Requirement: A complete, word-for-word restatement of the entries is needed.
--- Data excerpts ---
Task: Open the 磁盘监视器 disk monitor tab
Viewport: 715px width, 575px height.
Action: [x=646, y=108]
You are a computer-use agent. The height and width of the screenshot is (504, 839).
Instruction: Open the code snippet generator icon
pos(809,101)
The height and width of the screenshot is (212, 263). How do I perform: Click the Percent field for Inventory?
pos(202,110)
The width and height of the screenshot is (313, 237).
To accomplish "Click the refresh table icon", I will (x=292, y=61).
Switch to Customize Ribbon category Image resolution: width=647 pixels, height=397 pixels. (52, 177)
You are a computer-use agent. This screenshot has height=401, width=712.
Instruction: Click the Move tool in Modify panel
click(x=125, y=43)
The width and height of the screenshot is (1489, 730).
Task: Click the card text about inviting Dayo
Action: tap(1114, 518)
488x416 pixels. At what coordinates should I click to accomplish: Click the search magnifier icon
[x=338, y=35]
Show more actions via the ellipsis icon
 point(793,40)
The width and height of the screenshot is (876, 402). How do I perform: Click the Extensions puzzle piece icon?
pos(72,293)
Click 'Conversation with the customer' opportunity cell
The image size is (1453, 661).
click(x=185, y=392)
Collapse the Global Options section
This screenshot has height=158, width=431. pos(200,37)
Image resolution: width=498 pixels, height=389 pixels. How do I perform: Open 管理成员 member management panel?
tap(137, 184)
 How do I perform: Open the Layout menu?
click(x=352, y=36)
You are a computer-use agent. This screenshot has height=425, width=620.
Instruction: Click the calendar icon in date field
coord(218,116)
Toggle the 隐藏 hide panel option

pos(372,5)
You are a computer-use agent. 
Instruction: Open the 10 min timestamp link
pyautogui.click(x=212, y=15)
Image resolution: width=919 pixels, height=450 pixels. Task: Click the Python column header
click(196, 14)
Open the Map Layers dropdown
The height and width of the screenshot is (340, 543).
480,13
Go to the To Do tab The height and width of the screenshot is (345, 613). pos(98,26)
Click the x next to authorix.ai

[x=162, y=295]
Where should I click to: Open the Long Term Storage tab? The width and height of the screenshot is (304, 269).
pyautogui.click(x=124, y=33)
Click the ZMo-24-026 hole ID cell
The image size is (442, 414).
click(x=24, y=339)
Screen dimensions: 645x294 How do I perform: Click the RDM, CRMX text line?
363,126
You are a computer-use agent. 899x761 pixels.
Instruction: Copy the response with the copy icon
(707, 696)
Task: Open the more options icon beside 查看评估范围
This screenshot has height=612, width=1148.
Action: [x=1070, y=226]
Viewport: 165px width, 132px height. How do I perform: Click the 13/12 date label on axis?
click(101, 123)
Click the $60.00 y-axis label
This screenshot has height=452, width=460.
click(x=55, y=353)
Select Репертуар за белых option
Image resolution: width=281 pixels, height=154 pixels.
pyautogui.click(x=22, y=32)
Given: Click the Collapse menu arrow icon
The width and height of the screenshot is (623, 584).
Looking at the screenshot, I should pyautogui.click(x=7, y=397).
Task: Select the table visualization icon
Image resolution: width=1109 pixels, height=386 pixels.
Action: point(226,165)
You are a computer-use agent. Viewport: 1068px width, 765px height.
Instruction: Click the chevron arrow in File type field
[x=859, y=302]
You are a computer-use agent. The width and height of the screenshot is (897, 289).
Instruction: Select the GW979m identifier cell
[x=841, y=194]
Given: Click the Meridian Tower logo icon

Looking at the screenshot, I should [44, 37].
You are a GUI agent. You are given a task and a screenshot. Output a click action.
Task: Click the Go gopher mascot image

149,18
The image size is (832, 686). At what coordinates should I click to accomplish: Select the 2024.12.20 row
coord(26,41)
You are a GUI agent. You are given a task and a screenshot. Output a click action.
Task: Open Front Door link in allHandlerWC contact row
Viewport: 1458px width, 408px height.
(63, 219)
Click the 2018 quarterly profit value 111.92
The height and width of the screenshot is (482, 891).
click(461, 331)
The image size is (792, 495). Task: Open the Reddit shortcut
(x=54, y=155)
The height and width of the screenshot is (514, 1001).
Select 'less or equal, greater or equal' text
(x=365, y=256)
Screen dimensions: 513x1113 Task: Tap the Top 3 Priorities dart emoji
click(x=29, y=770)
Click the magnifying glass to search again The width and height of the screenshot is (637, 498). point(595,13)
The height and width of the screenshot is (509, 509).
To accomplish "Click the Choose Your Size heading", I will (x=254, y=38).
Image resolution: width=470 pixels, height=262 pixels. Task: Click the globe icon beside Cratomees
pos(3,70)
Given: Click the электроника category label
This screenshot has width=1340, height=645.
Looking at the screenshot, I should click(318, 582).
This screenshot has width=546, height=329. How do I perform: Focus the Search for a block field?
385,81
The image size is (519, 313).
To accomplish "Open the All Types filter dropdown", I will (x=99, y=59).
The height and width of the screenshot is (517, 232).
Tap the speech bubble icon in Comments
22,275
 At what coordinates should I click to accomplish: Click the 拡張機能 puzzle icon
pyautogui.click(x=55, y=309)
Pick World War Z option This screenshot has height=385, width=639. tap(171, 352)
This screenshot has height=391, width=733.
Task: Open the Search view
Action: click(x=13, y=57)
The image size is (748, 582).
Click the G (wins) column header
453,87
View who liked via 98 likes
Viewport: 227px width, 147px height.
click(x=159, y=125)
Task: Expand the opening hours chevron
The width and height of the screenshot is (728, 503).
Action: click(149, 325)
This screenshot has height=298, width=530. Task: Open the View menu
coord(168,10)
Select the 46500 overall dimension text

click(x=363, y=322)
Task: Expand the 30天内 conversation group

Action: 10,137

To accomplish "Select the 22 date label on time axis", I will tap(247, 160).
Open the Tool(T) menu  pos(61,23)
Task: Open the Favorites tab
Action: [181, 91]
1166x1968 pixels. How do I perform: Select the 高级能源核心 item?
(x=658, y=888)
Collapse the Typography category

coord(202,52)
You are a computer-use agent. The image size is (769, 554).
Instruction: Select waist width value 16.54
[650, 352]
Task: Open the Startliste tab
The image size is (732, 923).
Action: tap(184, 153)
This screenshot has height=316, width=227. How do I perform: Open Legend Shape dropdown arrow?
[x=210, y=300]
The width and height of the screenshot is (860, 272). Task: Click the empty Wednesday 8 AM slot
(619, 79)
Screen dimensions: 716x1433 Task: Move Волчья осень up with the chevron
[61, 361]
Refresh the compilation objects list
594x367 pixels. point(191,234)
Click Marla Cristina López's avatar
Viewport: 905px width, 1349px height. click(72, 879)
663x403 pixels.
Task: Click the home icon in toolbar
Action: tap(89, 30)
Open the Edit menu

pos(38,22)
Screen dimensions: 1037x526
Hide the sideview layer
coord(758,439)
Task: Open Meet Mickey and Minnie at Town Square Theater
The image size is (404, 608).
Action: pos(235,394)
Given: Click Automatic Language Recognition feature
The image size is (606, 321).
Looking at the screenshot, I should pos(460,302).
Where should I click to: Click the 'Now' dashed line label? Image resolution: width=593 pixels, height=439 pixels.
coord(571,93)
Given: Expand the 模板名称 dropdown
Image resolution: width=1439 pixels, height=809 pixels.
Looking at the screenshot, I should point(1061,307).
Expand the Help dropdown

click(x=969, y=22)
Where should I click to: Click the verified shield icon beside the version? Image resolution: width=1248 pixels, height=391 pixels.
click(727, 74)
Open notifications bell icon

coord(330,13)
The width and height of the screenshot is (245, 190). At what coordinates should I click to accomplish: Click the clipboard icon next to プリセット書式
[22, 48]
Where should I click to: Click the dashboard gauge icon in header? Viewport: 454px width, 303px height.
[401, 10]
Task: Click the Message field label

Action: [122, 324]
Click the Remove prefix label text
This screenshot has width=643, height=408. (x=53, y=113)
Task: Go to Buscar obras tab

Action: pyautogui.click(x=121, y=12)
---
Exercise output:
Task: Open the 磁盘监视器 disk monitor tab
Viewport: 715px width, 575px height.
Action: [x=646, y=108]
You are a computer-use agent. The height and width of the screenshot is (504, 839).
Instruction: Open the code snippet generator icon
pos(809,101)
The height and width of the screenshot is (212, 263). How do I perform: Click the Percent field for Inventory?
pos(202,110)
The width and height of the screenshot is (313, 237).
To accomplish "Click the refresh table icon", I will (x=292, y=61).
Switch to Customize Ribbon category Image resolution: width=647 pixels, height=397 pixels. (52, 177)
You are a computer-use agent. This screenshot has height=401, width=712.
Instruction: Click the Move tool in Modify panel
click(x=125, y=43)
The width and height of the screenshot is (1489, 730).
Task: Click the card text about inviting Dayo
Action: tap(1114, 518)
488x416 pixels. At what coordinates should I click to accomplish: Click the search magnifier icon
[x=338, y=35]
Show more actions via the ellipsis icon
 point(793,40)
The width and height of the screenshot is (876, 402). How do I perform: Click the Extensions puzzle piece icon?
pos(72,293)
Click 'Conversation with the customer' opportunity cell
The image size is (1453, 661).
click(x=185, y=392)
Collapse the Global Options section
This screenshot has height=158, width=431. pos(200,37)
Image resolution: width=498 pixels, height=389 pixels. How do I perform: Open 管理成员 member management panel?
tap(137, 184)
 How do I perform: Open the Layout menu?
click(x=352, y=36)
You are a computer-use agent. This screenshot has height=425, width=620.
Instruction: Click the calendar icon in date field
coord(218,116)
Toggle the 隐藏 hide panel option

pos(372,5)
You are a computer-use agent. 
Instruction: Open the 10 min timestamp link
pyautogui.click(x=212, y=15)
Image resolution: width=919 pixels, height=450 pixels. Task: Click the Python column header
click(196, 14)
Open the Map Layers dropdown
The height and width of the screenshot is (340, 543).
480,13
Go to the To Do tab The height and width of the screenshot is (345, 613). pos(98,26)
Click the x next to authorix.ai

[x=162, y=295]
Where should I click to: Open the Long Term Storage tab? The width and height of the screenshot is (304, 269).
pyautogui.click(x=124, y=33)
Click the ZMo-24-026 hole ID cell
The image size is (442, 414).
click(x=24, y=339)
Screen dimensions: 645x294 How do I perform: Click the RDM, CRMX text line?
363,126
You are a computer-use agent. 899x761 pixels.
Instruction: Copy the response with the copy icon
(707, 696)
Task: Open the more options icon beside 查看评估范围
This screenshot has height=612, width=1148.
Action: [x=1070, y=226]
Viewport: 165px width, 132px height. How do I perform: Click the 13/12 date label on axis?
click(101, 123)
Click the $60.00 y-axis label
This screenshot has height=452, width=460.
click(x=55, y=353)
Select Репертуар за белых option
Image resolution: width=281 pixels, height=154 pixels.
pyautogui.click(x=22, y=32)
Given: Click the Collapse menu arrow icon
The width and height of the screenshot is (623, 584).
Looking at the screenshot, I should pyautogui.click(x=7, y=397).
Task: Select the table visualization icon
Image resolution: width=1109 pixels, height=386 pixels.
Action: point(226,165)
You are a computer-use agent. Viewport: 1068px width, 765px height.
Instruction: Click the chevron arrow in File type field
[x=859, y=302]
You are a computer-use agent. The width and height of the screenshot is (897, 289).
Instruction: Select the GW979m identifier cell
[x=841, y=194]
Given: Click the Meridian Tower logo icon

Looking at the screenshot, I should [44, 37].
You are a GUI agent. You are given a task and a screenshot. Output a click action.
Task: Click the Go gopher mascot image

149,18
The image size is (832, 686). At what coordinates should I click to accomplish: Select the 2024.12.20 row
coord(26,41)
You are a GUI agent. You are given a task and a screenshot. Output a click action.
Task: Open Front Door link in allHandlerWC contact row
Viewport: 1458px width, 408px height.
(63, 219)
Click the 2018 quarterly profit value 111.92
The height and width of the screenshot is (482, 891).
click(461, 331)
The image size is (792, 495). Task: Open the Reddit shortcut
(x=54, y=155)
The height and width of the screenshot is (514, 1001).
Select 'less or equal, greater or equal' text
(x=365, y=256)
Screen dimensions: 513x1113 Task: Tap the Top 3 Priorities dart emoji
click(x=29, y=770)
Click the magnifying glass to search again The width and height of the screenshot is (637, 498). point(595,13)
The height and width of the screenshot is (509, 509).
To accomplish "Click the Choose Your Size heading", I will (x=254, y=38).
Image resolution: width=470 pixels, height=262 pixels. Task: Click the globe icon beside Cratomees
pos(3,70)
Given: Click the электроника category label
This screenshot has width=1340, height=645.
Looking at the screenshot, I should click(318, 582).
This screenshot has width=546, height=329. How do I perform: Focus the Search for a block field?
385,81
The image size is (519, 313).
To accomplish "Open the All Types filter dropdown", I will (x=99, y=59).
The height and width of the screenshot is (517, 232).
Tap the speech bubble icon in Comments
22,275
 At what coordinates should I click to accomplish: Click the 拡張機能 puzzle icon
pyautogui.click(x=55, y=309)
Pick World War Z option This screenshot has height=385, width=639. tap(171, 352)
This screenshot has height=391, width=733.
Task: Open the Search view
Action: click(x=13, y=57)
The image size is (748, 582).
Click the G (wins) column header
453,87
View who liked via 98 likes
Viewport: 227px width, 147px height.
click(x=159, y=125)
Task: Expand the opening hours chevron
The width and height of the screenshot is (728, 503).
Action: click(149, 325)
This screenshot has height=298, width=530. Task: Open the View menu
coord(168,10)
Select the 46500 overall dimension text

click(x=363, y=322)
Task: Expand the 30天内 conversation group

Action: 10,137

To accomplish "Select the 22 date label on time axis", I will tap(247, 160).
Open the Tool(T) menu  pos(61,23)
Task: Open the Favorites tab
Action: [181, 91]
1166x1968 pixels. How do I perform: Select the 高级能源核心 item?
(x=658, y=888)
Collapse the Typography category

coord(202,52)
You are a computer-use agent. The image size is (769, 554).
Instruction: Select waist width value 16.54
[650, 352]
Task: Open the Startliste tab
The image size is (732, 923).
Action: tap(184, 153)
This screenshot has height=316, width=227. How do I perform: Open Legend Shape dropdown arrow?
[x=210, y=300]
The width and height of the screenshot is (860, 272). Task: Click the empty Wednesday 8 AM slot
(619, 79)
Screen dimensions: 716x1433 Task: Move Волчья осень up with the chevron
[61, 361]
Refresh the compilation objects list
594x367 pixels. point(191,234)
Click Marla Cristina López's avatar
Viewport: 905px width, 1349px height. click(72, 879)
663x403 pixels.
Task: Click the home icon in toolbar
Action: tap(89, 30)
Open the Edit menu

pos(38,22)
Screen dimensions: 1037x526
Hide the sideview layer
coord(758,439)
Task: Open Meet Mickey and Minnie at Town Square Theater
The image size is (404, 608).
Action: pos(235,394)
Given: Click Automatic Language Recognition feature
The image size is (606, 321).
Looking at the screenshot, I should pos(460,302).
Where should I click to: Click the 'Now' dashed line label? Image resolution: width=593 pixels, height=439 pixels.
coord(571,93)
Given: Expand the 模板名称 dropdown
Image resolution: width=1439 pixels, height=809 pixels.
Looking at the screenshot, I should point(1061,307).
Expand the Help dropdown

click(x=969, y=22)
Where should I click to: Click the verified shield icon beside the version? Image resolution: width=1248 pixels, height=391 pixels.
click(727, 74)
Open notifications bell icon

coord(330,13)
The width and height of the screenshot is (245, 190). At what coordinates should I click to accomplish: Click the clipboard icon next to プリセット書式
[22, 48]
Where should I click to: Click the dashboard gauge icon in header? Viewport: 454px width, 303px height.
[401, 10]
Task: Click the Message field label

Action: [122, 324]
Click the Remove prefix label text
This screenshot has width=643, height=408. (x=53, y=113)
Task: Go to Buscar obras tab

Action: pyautogui.click(x=121, y=12)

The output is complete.